*EXERCISE DIRECTIONS*.
Using the material below, write out every entry exactly.

*DATA FOR PROCESSING*.
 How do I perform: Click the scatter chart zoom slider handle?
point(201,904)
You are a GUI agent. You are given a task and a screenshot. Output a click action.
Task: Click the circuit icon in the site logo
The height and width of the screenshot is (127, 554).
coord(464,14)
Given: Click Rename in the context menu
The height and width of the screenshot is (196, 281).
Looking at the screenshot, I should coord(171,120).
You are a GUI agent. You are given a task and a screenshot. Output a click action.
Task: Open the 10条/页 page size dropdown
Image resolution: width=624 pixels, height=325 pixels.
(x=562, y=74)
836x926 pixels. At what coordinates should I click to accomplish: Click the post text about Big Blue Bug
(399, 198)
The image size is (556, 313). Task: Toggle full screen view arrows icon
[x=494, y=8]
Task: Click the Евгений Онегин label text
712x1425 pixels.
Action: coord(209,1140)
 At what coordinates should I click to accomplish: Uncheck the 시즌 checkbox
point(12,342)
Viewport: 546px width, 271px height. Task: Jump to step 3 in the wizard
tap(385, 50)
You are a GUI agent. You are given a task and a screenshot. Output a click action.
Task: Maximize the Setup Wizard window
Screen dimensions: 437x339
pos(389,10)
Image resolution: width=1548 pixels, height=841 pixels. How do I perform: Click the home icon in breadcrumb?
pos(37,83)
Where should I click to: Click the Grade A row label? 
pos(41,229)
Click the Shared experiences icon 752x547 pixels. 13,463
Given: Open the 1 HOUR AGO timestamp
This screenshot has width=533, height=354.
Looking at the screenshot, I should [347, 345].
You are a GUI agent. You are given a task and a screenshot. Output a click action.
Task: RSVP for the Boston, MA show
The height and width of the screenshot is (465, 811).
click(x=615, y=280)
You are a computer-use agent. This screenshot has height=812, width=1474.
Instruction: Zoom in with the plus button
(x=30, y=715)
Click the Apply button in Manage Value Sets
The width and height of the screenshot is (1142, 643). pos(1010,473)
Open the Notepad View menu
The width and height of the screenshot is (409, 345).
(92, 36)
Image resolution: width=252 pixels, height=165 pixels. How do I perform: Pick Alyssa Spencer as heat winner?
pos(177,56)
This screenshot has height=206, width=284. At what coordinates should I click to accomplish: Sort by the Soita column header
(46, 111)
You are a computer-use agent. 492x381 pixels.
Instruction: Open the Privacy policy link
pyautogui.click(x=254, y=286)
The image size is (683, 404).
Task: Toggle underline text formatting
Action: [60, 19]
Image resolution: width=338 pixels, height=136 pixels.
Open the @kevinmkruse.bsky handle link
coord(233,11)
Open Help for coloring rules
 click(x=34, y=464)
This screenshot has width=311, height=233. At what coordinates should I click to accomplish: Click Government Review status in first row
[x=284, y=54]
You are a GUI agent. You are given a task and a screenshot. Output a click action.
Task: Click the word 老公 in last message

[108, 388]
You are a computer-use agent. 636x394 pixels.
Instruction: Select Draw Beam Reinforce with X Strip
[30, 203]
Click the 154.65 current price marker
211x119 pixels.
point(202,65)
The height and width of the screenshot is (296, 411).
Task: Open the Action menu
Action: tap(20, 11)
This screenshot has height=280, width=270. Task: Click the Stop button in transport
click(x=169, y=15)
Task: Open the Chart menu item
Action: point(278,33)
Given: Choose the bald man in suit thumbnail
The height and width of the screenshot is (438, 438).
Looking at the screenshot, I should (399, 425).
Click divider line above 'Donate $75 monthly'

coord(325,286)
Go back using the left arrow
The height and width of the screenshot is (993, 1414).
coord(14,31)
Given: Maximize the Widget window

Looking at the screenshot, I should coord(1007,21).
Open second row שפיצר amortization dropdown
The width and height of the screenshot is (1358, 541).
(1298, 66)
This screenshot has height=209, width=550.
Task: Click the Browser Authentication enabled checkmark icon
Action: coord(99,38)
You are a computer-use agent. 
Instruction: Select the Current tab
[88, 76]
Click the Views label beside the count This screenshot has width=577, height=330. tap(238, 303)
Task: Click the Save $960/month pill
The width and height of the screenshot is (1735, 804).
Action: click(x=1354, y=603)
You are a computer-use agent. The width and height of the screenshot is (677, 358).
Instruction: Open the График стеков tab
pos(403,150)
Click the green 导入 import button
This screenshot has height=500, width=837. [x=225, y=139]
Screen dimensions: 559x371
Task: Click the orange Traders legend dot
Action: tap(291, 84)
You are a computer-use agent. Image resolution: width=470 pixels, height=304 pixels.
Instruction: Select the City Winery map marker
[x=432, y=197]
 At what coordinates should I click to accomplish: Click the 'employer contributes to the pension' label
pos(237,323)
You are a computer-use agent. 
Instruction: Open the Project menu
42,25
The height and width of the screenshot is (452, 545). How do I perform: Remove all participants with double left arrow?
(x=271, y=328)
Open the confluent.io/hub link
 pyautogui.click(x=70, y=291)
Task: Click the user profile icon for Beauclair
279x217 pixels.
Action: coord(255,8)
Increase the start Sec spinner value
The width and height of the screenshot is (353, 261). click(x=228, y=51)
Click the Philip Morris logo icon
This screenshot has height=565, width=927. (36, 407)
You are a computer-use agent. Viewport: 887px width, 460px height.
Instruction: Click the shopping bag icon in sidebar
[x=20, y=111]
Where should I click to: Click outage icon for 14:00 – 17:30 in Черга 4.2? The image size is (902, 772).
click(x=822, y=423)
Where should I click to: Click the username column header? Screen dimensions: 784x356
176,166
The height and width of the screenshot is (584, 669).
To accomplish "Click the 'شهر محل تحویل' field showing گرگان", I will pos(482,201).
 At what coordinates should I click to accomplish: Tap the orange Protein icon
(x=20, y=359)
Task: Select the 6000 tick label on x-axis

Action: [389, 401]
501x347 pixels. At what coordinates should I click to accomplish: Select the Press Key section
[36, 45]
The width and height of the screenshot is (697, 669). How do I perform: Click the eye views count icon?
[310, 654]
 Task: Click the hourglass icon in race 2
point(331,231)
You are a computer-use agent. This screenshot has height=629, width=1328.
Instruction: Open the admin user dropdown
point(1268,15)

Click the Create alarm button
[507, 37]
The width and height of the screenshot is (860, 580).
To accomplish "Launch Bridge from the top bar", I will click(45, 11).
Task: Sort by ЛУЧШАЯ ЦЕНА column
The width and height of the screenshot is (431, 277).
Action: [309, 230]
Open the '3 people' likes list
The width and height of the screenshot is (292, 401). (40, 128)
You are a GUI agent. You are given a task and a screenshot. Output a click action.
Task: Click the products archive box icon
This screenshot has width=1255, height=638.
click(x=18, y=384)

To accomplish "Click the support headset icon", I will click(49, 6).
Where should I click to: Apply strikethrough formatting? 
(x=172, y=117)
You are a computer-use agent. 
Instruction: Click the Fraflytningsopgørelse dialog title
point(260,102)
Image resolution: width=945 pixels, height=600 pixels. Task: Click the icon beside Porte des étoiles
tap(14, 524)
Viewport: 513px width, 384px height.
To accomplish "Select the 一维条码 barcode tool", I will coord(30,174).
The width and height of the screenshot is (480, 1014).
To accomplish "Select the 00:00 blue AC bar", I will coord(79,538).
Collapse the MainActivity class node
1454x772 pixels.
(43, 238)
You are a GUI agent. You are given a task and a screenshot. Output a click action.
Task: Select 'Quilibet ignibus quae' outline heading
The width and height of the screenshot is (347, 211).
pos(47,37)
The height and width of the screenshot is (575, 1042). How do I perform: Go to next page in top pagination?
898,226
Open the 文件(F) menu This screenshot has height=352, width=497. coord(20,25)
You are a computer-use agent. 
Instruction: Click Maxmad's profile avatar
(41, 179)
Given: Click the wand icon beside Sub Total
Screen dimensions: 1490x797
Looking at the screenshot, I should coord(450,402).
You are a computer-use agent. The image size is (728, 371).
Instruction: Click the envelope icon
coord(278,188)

*SOLUTION*.
 How do I perform: Click the scatter chart zoom slider handle?
point(201,904)
You are a GUI agent. You are given a task and a screenshot. Output a click action.
Task: Click the circuit icon in the site logo
The height and width of the screenshot is (127, 554).
coord(464,14)
Given: Click Rename in the context menu
The height and width of the screenshot is (196, 281).
Looking at the screenshot, I should coord(171,120).
You are a GUI agent. You are given a task and a screenshot. Output a click action.
Task: Open the 10条/页 page size dropdown
Image resolution: width=624 pixels, height=325 pixels.
(x=562, y=74)
836x926 pixels. At what coordinates should I click to accomplish: Click the post text about Big Blue Bug
(399, 198)
The image size is (556, 313). Task: Toggle full screen view arrows icon
[x=494, y=8]
Task: Click the Евгений Онегин label text
712x1425 pixels.
Action: coord(209,1140)
 At what coordinates should I click to accomplish: Uncheck the 시즌 checkbox
point(12,342)
Viewport: 546px width, 271px height. Task: Jump to step 3 in the wizard
tap(385, 50)
You are a GUI agent. You are given a task and a screenshot. Output a click action.
Task: Maximize the Setup Wizard window
Screen dimensions: 437x339
pos(389,10)
Image resolution: width=1548 pixels, height=841 pixels. How do I perform: Click the home icon in breadcrumb?
pos(37,83)
Where should I click to: Click the Grade A row label? 
pos(41,229)
Click the Shared experiences icon 752x547 pixels. 13,463
Given: Open the 1 HOUR AGO timestamp
This screenshot has width=533, height=354.
Looking at the screenshot, I should [347, 345].
You are a GUI agent. You are given a task and a screenshot. Output a click action.
Task: RSVP for the Boston, MA show
The height and width of the screenshot is (465, 811).
click(x=615, y=280)
You are a computer-use agent. This screenshot has height=812, width=1474.
Instruction: Zoom in with the plus button
(x=30, y=715)
Click the Apply button in Manage Value Sets
The width and height of the screenshot is (1142, 643). pos(1010,473)
Open the Notepad View menu
The width and height of the screenshot is (409, 345).
(92, 36)
Image resolution: width=252 pixels, height=165 pixels. How do I perform: Pick Alyssa Spencer as heat winner?
pos(177,56)
This screenshot has height=206, width=284. At what coordinates should I click to accomplish: Sort by the Soita column header
(46, 111)
You are a computer-use agent. 492x381 pixels.
Instruction: Open the Privacy policy link
pyautogui.click(x=254, y=286)
The image size is (683, 404).
Task: Toggle underline text formatting
Action: [60, 19]
Image resolution: width=338 pixels, height=136 pixels.
Open the @kevinmkruse.bsky handle link
coord(233,11)
Open Help for coloring rules
 click(x=34, y=464)
This screenshot has width=311, height=233. At what coordinates should I click to accomplish: Click Government Review status in first row
[x=284, y=54]
You are a GUI agent. You are given a task and a screenshot. Output a click action.
Task: Click the word 老公 in last message

[108, 388]
You are a computer-use agent. 636x394 pixels.
Instruction: Select Draw Beam Reinforce with X Strip
[30, 203]
Click the 154.65 current price marker
211x119 pixels.
point(202,65)
The height and width of the screenshot is (296, 411).
Task: Open the Action menu
Action: tap(20, 11)
This screenshot has height=280, width=270. Task: Click the Stop button in transport
click(x=169, y=15)
Task: Open the Chart menu item
Action: point(278,33)
Given: Choose the bald man in suit thumbnail
The height and width of the screenshot is (438, 438).
Looking at the screenshot, I should (399, 425).
Click divider line above 'Donate $75 monthly'

coord(325,286)
Go back using the left arrow
The height and width of the screenshot is (993, 1414).
coord(14,31)
Given: Maximize the Widget window

Looking at the screenshot, I should coord(1007,21).
Open second row שפיצר amortization dropdown
The width and height of the screenshot is (1358, 541).
(1298, 66)
This screenshot has height=209, width=550.
Task: Click the Browser Authentication enabled checkmark icon
Action: coord(99,38)
You are a computer-use agent. 
Instruction: Select the Current tab
[88, 76]
Click the Views label beside the count This screenshot has width=577, height=330. tap(238, 303)
Task: Click the Save $960/month pill
The width and height of the screenshot is (1735, 804).
Action: click(x=1354, y=603)
You are a computer-use agent. The width and height of the screenshot is (677, 358).
Instruction: Open the График стеков tab
pos(403,150)
Click the green 导入 import button
This screenshot has height=500, width=837. [x=225, y=139]
Screen dimensions: 559x371
Task: Click the orange Traders legend dot
Action: tap(291, 84)
You are a computer-use agent. Image resolution: width=470 pixels, height=304 pixels.
Instruction: Select the City Winery map marker
[x=432, y=197]
 At what coordinates should I click to accomplish: Click the 'employer contributes to the pension' label
pos(237,323)
You are a computer-use agent. 
Instruction: Open the Project menu
42,25
The height and width of the screenshot is (452, 545). How do I perform: Remove all participants with double left arrow?
(x=271, y=328)
Open the confluent.io/hub link
 pyautogui.click(x=70, y=291)
Task: Click the user profile icon for Beauclair
279x217 pixels.
Action: coord(255,8)
Increase the start Sec spinner value
The width and height of the screenshot is (353, 261). click(x=228, y=51)
Click the Philip Morris logo icon
This screenshot has height=565, width=927. (36, 407)
You are a computer-use agent. Viewport: 887px width, 460px height.
Instruction: Click the shopping bag icon in sidebar
[x=20, y=111]
Where should I click to: Click outage icon for 14:00 – 17:30 in Черга 4.2? The image size is (902, 772).
click(x=822, y=423)
Where should I click to: Click the username column header? Screen dimensions: 784x356
176,166
The height and width of the screenshot is (584, 669).
To accomplish "Click the 'شهر محل تحویل' field showing گرگان", I will pos(482,201).
 At what coordinates should I click to accomplish: Tap the orange Protein icon
(x=20, y=359)
Task: Select the 6000 tick label on x-axis

Action: [389, 401]
501x347 pixels. At what coordinates should I click to accomplish: Select the Press Key section
[36, 45]
The width and height of the screenshot is (697, 669). How do I perform: Click the eye views count icon?
[310, 654]
 Task: Click the hourglass icon in race 2
point(331,231)
You are a computer-use agent. This screenshot has height=629, width=1328.
Instruction: Open the admin user dropdown
point(1268,15)

Click the Create alarm button
[507, 37]
The width and height of the screenshot is (860, 580).
To accomplish "Launch Bridge from the top bar", I will click(45, 11).
Task: Sort by ЛУЧШАЯ ЦЕНА column
The width and height of the screenshot is (431, 277).
Action: [309, 230]
Open the '3 people' likes list
The width and height of the screenshot is (292, 401). (40, 128)
You are a GUI agent. You are given a task and a screenshot. Output a click action.
Task: Click the products archive box icon
This screenshot has width=1255, height=638.
click(x=18, y=384)

To accomplish "Click the support headset icon", I will click(49, 6).
Where should I click to: Apply strikethrough formatting? 
(x=172, y=117)
You are a computer-use agent. 
Instruction: Click the Fraflytningsopgørelse dialog title
point(260,102)
Image resolution: width=945 pixels, height=600 pixels. Task: Click the icon beside Porte des étoiles
tap(14, 524)
Viewport: 513px width, 384px height.
To accomplish "Select the 一维条码 barcode tool", I will coord(30,174).
The width and height of the screenshot is (480, 1014).
To accomplish "Select the 00:00 blue AC bar", I will coord(79,538).
Collapse the MainActivity class node
1454x772 pixels.
(43, 238)
You are a GUI agent. You are given a task and a screenshot. Output a click action.
Task: Select 'Quilibet ignibus quae' outline heading
The width and height of the screenshot is (347, 211).
pos(47,37)
The height and width of the screenshot is (575, 1042). How do I perform: Go to next page in top pagination?
898,226
Open the 文件(F) menu This screenshot has height=352, width=497. coord(20,25)
You are a computer-use agent. 
Instruction: Click Maxmad's profile avatar
(41, 179)
Given: Click the wand icon beside Sub Total
Screen dimensions: 1490x797
Looking at the screenshot, I should coord(450,402).
You are a computer-use agent. The image size is (728, 371).
Instruction: Click the envelope icon
coord(278,188)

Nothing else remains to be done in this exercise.